[U-Boot] [PATCH] ns16550: allow UART address to be set dynamically

Stephen Warren swarren at wwwdotorg.org
Mon Dec 17 23:24:42 CET 2012


On 12/17/2012 02:09 PM, Tom Rini wrote:
> On 12/14/12 17:45, Stephen Warren wrote:
>> On 12/14/2012 03:22 PM, Simon Glass wrote:
>>> Hi Stephen,
>> ...
>>> Perhaps I can make the point another way. Assuming that the SOC
>>> in question is ARM-based and has Linux support it either supports
>>> FDT now or presumably will fairly soon.
> 
>> Sure, but I'm *explicitly* avoiding relying on DT for this,
>> because there are plenty of things that happen before DT can or
>> should be touched that might warrant serial port output.
> 
> Also totally true and valid.  But what I'd like to see is:
> parse_odmdata(void *ptr) {
>   if (ptr->console)
>     device_tree_register_uart(... fake it ...);
> }

Sorry, I'm having a hard time parsing:

> In other words, if we add the register a port call now, there's a

By "register a port call", do you mean the device_tree_register_uart()
you're proposing above, or the NS16550_set_dynamic_address() I'd
implemented in my patch?

Below, you appear to be pointing out problems with adding the "register
a port call now" which seems like you're arguing against your own example?

> history of adding just one more thing, by someone else (say am335x and
> our EVMs that differ on where primary UART is, and only need a little
> different logic to say 'oh! this one.') and making a mess of things.

> Once we deal with device trees in some manner, then we can just fake
> their existence at this point and pass in the console information from
> ODMDATA.

There are many ways besides device tree to enumerate hardware.

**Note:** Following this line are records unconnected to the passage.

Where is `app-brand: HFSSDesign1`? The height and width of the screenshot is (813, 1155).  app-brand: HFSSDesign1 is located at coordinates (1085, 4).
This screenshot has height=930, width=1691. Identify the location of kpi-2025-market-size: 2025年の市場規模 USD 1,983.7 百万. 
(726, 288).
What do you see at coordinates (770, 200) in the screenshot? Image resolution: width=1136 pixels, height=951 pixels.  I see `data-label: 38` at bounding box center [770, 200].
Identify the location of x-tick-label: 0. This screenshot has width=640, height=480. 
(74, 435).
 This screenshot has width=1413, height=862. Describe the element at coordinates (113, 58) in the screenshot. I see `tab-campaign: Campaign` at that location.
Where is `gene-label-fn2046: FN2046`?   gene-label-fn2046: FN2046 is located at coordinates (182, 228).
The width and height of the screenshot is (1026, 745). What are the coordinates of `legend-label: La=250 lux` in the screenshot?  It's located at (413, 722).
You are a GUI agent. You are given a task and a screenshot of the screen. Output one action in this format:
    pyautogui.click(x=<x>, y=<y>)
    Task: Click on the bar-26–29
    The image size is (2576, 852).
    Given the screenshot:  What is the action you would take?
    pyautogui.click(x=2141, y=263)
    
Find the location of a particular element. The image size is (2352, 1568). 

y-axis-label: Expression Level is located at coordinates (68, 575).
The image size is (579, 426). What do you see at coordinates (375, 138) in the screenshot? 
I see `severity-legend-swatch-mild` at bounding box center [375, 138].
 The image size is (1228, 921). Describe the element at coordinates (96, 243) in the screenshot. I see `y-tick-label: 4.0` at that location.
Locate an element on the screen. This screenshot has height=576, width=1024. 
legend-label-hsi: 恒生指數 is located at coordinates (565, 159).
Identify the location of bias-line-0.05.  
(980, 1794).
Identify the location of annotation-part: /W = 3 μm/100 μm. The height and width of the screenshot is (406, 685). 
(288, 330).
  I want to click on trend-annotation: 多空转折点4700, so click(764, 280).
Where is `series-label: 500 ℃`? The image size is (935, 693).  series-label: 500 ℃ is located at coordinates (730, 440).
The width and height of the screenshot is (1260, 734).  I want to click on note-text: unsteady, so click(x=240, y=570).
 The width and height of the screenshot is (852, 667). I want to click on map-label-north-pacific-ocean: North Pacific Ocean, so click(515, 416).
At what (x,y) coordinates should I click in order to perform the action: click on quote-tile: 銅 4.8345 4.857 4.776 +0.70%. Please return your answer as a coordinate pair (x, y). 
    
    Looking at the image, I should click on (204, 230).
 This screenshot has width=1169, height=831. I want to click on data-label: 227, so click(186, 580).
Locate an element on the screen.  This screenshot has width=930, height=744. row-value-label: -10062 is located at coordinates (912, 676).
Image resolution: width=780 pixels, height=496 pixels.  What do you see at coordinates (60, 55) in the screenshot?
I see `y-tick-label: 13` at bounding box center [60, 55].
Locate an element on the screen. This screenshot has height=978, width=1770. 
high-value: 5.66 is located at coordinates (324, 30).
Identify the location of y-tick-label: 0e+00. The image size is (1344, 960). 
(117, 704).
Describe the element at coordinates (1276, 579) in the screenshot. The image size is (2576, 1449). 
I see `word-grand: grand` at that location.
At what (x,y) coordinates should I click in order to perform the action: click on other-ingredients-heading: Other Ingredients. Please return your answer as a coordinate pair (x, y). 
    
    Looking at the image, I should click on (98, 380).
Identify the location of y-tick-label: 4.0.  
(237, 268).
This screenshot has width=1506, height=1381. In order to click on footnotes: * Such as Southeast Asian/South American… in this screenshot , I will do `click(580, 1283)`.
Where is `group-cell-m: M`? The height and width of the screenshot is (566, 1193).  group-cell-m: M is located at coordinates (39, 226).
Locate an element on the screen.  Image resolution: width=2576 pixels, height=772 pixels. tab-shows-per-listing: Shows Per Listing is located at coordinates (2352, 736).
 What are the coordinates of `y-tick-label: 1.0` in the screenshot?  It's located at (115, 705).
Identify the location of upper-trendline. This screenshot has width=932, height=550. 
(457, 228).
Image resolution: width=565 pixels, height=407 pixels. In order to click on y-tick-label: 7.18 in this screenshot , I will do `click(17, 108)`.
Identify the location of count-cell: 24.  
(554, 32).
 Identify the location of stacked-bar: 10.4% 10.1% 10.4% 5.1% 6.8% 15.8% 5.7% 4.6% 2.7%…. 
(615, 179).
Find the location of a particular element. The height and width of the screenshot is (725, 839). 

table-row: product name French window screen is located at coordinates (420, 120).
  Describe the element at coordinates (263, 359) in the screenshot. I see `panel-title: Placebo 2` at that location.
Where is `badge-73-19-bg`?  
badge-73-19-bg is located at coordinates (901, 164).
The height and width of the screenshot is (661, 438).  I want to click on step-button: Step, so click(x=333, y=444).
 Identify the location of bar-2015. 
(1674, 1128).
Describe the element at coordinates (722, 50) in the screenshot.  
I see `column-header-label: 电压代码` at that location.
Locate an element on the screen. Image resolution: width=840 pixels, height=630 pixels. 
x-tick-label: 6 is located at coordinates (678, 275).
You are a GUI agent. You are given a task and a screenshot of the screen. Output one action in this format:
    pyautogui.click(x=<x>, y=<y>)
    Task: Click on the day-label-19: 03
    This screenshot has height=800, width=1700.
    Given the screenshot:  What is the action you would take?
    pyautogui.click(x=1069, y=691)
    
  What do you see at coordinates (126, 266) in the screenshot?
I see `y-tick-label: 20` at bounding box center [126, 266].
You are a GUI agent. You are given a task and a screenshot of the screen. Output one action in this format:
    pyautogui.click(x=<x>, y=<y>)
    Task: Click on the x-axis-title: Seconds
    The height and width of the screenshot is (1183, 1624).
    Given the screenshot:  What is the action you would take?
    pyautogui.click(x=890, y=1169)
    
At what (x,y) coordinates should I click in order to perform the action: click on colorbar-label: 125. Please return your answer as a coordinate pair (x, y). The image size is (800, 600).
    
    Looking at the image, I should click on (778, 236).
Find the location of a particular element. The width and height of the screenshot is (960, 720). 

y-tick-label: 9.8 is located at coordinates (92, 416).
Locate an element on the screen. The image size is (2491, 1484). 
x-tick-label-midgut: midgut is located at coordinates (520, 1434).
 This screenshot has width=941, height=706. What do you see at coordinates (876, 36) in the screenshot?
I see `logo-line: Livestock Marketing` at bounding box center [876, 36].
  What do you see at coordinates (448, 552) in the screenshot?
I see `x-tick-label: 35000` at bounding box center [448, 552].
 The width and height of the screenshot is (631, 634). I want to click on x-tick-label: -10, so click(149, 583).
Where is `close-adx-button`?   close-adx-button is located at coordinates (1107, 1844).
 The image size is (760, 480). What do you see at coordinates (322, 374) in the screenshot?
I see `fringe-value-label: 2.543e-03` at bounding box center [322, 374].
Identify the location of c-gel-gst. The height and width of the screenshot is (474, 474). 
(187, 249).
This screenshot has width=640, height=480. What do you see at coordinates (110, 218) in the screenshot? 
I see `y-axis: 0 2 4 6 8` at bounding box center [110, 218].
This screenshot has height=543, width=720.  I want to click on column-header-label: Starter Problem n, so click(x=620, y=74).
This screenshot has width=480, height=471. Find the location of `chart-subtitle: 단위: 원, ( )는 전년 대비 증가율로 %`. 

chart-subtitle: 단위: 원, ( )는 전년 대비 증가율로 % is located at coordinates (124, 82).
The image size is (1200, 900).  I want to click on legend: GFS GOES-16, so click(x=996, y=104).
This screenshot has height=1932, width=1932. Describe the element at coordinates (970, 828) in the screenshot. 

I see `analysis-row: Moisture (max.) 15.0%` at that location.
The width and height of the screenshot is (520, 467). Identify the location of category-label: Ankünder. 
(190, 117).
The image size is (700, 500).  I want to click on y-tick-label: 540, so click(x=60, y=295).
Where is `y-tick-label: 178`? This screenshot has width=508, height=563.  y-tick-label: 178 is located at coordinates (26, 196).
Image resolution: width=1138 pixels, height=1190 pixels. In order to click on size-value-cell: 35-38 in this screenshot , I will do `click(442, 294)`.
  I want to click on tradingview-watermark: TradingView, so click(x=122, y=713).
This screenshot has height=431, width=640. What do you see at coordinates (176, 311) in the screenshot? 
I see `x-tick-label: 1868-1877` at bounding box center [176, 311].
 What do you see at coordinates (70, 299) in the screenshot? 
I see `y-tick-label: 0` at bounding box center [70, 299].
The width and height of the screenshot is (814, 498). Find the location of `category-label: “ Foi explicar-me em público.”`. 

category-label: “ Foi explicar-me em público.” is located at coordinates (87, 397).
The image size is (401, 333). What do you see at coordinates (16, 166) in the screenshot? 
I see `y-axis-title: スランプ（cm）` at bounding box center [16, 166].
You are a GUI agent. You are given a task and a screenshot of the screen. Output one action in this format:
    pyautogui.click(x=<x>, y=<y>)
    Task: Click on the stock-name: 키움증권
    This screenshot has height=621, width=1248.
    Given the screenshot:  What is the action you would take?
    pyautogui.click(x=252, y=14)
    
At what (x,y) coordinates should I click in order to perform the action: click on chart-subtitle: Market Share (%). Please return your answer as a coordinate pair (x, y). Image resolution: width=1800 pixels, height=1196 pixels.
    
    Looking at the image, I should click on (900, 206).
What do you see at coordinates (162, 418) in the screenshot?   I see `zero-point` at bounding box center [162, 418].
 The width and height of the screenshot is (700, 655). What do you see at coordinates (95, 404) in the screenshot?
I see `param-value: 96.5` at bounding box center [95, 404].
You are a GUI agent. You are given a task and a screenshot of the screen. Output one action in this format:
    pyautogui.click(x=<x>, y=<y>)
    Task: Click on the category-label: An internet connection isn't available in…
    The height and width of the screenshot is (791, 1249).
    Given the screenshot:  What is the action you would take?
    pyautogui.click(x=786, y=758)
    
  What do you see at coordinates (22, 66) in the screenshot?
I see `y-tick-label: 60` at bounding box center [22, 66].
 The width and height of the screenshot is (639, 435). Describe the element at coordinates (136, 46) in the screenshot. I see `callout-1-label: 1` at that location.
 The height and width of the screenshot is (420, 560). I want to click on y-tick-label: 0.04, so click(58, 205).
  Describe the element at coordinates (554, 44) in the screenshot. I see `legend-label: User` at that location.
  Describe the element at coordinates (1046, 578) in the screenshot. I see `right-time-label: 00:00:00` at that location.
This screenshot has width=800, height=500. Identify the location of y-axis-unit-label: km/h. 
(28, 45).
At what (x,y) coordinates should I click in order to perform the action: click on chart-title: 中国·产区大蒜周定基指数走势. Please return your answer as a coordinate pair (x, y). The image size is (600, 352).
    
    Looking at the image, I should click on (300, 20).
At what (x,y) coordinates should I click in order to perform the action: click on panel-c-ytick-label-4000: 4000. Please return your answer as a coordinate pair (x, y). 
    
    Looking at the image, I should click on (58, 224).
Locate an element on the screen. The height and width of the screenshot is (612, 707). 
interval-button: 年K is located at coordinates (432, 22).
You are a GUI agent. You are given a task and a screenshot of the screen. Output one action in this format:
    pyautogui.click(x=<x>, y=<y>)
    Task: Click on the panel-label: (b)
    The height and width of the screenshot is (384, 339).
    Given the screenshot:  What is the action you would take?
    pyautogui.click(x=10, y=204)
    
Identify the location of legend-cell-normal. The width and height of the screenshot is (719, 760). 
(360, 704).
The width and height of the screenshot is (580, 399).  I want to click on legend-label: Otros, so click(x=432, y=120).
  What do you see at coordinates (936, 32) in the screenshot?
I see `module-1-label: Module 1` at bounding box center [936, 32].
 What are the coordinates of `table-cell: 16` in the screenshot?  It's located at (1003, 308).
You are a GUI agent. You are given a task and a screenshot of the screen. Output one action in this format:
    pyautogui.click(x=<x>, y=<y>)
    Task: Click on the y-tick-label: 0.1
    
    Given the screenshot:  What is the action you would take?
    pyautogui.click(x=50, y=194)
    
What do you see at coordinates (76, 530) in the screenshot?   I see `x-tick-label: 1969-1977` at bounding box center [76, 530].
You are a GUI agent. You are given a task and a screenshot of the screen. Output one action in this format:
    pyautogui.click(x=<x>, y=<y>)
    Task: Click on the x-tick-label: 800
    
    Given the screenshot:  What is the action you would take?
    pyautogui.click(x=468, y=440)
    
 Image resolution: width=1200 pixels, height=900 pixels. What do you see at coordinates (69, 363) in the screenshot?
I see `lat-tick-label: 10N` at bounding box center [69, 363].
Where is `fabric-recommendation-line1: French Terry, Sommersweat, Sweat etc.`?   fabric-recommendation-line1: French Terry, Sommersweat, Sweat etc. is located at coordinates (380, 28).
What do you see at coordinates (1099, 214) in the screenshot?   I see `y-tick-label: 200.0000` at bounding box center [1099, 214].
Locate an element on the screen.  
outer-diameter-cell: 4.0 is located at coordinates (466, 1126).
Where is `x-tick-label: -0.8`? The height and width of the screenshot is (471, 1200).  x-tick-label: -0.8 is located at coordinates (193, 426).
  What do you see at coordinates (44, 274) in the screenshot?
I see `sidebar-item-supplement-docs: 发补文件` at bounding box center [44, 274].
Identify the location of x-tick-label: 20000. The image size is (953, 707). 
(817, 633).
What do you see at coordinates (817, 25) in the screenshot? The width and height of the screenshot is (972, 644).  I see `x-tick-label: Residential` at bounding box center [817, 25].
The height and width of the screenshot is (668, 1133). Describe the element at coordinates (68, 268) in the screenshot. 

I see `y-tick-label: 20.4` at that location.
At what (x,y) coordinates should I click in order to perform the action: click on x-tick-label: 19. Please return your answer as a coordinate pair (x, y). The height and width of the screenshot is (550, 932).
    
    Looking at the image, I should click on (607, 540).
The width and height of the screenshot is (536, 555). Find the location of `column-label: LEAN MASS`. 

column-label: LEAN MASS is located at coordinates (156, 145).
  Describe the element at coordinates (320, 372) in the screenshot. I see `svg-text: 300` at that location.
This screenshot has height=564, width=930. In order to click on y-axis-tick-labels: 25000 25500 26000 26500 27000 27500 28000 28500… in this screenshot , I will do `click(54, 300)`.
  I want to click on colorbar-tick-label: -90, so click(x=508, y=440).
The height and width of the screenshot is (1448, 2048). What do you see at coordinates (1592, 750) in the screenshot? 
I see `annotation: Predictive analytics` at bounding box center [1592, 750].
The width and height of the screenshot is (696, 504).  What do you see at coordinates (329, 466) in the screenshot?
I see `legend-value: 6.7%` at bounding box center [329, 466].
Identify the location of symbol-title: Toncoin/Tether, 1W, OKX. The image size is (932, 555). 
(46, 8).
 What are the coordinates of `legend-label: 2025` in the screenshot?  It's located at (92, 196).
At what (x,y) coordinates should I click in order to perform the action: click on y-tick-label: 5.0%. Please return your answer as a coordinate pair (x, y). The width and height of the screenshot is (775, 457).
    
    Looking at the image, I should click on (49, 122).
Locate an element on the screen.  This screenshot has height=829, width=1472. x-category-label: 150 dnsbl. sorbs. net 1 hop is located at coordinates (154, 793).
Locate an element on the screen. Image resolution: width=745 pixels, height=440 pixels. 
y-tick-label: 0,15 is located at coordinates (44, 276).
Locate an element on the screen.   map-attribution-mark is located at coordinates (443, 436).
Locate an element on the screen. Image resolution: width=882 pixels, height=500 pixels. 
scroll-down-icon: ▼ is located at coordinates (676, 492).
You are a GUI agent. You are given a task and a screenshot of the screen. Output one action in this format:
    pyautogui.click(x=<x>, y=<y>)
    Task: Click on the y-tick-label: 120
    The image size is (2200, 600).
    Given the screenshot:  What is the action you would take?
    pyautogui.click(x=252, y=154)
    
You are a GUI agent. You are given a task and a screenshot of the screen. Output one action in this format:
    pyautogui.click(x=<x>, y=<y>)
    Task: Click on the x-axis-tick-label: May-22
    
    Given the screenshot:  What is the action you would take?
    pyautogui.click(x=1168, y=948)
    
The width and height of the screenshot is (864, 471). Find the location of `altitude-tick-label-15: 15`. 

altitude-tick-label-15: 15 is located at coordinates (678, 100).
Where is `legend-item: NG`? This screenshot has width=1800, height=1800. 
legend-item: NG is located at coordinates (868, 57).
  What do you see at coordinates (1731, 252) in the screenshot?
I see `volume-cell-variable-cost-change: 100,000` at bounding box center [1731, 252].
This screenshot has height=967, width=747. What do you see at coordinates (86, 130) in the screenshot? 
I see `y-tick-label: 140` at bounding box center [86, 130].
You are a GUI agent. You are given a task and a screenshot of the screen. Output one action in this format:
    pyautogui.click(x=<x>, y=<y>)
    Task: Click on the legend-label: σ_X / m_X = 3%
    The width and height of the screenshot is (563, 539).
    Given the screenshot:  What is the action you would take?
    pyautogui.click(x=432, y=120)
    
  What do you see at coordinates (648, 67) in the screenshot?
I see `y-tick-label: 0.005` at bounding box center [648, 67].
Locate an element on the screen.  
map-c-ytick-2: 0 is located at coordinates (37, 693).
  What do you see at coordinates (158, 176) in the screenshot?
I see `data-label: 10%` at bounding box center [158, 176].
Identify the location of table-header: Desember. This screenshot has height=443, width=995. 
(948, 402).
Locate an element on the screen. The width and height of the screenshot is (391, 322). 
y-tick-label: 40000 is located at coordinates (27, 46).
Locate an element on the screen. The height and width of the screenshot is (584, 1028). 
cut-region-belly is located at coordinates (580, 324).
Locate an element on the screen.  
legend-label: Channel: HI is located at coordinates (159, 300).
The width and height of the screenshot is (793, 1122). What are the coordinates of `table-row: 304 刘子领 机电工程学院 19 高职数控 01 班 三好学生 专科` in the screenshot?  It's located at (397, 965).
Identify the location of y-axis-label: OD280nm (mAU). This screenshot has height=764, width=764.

For
example, consider PCI or USB (albeit USB isn't memory mapped). I don't
think we should tie any new U-Boot dynamic device registration API to
device tree, since that would seem to prevent (or imply against) usage
of that API with PCI for example.

Perhaps this is just bike-shedding over naming?

So, perhaps:

int device_register_uart(enum uart_type, u32 base_address)

So that all of the following cases could call that:

* DT parsing.
* PCI device enumeration.
* ODMDATA parsing.

(and where enum uart_type is some internal U-Boot identifier for the
UART drivers it supports)

Presumably the implementation would validate if the (uart_type,
base_address) combination had been seen already, and then do nothing.
that would allow for ODMDATA parsing to set up the UART, and then DT
parsing to avoid any special cases to skip handling DT nodes for serial
devices that were already registered.